Rabu, 21 September 2022 14:53
digtara.com/rezky herdana
Kabis Humas Polda Sumatera Utara, Kombes Hadi Wahyudi

digtara.com – Penyidik Cyber Crime Ditreskrimsus Polda Sumut menetapkan DKS anak Bupati Labuhanbatu Selatan, Edimin, sebagai tersangka kasus pencemaran nama baik.

Penetapan tersangka DKS dibenarkan Kabid Humas Polda Sumatera Utara, Kombes Hadi Wahyudi, Rabu (21/9/2022).

“Iya, sudah ditetapkan sebagai tersangka,” ucapnya kepada wartawan.

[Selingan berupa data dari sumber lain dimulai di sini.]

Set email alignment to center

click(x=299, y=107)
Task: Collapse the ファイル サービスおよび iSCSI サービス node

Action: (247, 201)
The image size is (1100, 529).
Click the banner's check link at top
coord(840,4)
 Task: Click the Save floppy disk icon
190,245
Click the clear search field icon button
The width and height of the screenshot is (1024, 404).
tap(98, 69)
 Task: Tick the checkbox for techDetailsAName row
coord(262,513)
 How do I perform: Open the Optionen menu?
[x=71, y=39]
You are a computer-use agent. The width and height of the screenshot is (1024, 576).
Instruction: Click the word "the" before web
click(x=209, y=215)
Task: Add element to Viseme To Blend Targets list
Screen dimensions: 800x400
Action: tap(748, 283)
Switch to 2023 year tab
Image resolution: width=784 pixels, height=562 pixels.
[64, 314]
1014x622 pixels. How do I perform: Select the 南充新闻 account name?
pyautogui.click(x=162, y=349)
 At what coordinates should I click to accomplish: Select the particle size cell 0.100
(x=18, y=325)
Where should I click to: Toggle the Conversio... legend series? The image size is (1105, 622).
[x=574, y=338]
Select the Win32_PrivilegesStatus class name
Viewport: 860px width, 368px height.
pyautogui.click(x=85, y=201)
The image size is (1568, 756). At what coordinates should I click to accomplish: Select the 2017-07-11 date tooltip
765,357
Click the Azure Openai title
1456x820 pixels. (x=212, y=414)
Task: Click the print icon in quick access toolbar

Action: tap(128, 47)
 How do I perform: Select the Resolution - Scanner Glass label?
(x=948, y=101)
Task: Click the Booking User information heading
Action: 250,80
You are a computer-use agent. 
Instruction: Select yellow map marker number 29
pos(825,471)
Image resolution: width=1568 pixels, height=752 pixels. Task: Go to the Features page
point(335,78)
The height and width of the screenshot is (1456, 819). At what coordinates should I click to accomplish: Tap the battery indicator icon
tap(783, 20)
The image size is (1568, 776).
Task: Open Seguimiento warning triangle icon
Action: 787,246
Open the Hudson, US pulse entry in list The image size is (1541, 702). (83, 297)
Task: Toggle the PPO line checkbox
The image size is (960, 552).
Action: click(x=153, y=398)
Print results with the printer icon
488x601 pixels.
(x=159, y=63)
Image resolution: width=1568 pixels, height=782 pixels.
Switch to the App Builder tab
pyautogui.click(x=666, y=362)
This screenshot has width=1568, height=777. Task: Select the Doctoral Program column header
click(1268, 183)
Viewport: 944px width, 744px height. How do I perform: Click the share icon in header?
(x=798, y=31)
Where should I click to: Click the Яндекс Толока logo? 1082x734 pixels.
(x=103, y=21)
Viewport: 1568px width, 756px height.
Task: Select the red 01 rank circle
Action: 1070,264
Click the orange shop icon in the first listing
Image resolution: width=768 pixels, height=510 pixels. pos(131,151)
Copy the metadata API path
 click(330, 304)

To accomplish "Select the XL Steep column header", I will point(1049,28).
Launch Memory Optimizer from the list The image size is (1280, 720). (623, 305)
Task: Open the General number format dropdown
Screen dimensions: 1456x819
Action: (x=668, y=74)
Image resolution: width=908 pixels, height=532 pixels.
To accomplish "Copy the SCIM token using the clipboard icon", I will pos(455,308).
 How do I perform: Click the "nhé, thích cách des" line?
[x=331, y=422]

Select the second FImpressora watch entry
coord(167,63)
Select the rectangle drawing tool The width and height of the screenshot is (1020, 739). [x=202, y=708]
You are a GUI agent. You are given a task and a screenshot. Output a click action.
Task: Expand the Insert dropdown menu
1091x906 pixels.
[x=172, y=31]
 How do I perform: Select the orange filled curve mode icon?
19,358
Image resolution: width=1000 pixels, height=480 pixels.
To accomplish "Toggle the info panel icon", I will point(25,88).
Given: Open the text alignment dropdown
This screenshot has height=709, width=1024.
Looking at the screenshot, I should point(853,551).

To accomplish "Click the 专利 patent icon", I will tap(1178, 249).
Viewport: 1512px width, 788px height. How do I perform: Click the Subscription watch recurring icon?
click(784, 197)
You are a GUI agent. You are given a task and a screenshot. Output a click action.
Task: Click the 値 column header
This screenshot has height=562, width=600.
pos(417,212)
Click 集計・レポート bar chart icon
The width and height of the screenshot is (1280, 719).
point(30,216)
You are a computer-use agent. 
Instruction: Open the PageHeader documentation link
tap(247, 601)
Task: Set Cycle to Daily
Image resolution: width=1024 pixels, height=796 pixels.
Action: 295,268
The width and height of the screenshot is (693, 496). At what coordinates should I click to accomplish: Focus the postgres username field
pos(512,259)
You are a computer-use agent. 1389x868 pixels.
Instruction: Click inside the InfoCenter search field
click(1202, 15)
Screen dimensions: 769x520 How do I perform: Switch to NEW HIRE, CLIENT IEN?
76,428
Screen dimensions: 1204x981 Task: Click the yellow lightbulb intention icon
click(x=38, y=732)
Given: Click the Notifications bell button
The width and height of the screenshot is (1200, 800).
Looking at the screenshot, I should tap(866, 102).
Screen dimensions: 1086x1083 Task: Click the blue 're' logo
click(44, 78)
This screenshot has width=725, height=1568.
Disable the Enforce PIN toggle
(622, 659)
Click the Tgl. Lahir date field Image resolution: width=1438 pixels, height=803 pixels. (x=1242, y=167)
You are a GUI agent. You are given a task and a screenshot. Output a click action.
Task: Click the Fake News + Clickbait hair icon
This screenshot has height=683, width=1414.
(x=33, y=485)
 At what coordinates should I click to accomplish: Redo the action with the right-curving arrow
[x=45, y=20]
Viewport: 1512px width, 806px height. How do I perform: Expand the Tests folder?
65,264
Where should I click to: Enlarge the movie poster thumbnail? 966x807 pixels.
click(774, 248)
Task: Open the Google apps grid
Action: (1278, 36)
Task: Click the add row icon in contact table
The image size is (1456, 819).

Baca: Viral! Bupati Labusel Ribut ke Pendemo hingga Bilang Monyet, Ternyata Ini Yang Terjadi

Hadi menambahkan penyidik telah melimpahkan berkas perkara DKS itu ke kejaksaan. Saat ini jaksa penuntut umum (JPU) tengah meneliti berkas perkara tersebut.

“Nanti kita tunggu berkas yang saat ini sudah dilimpahkan ke Kejaksaan. Kita tunggu hasilnya,” ucapnya lagi.

Namun, Hadi menyebut bahwa tersangka DKS tidak ditahan lantaran hukumannya dibawah 5 tahun.

Baca: Ninja Sawit Yang Ditembak Petugas Polisi di Labusel, Ini Penjelasan Polda Sumut

Sebelumnya,anak bupati Labusel, DKS dilaporkan oleh Andi Syahputra Nasution setelah namanya disebut-sebut di kolom komentar akun Facebook.

Anak bupati itu dilaporkan atas dugaan pelanggaran Undang-Undang Informasi dan Transaksi Elektronik.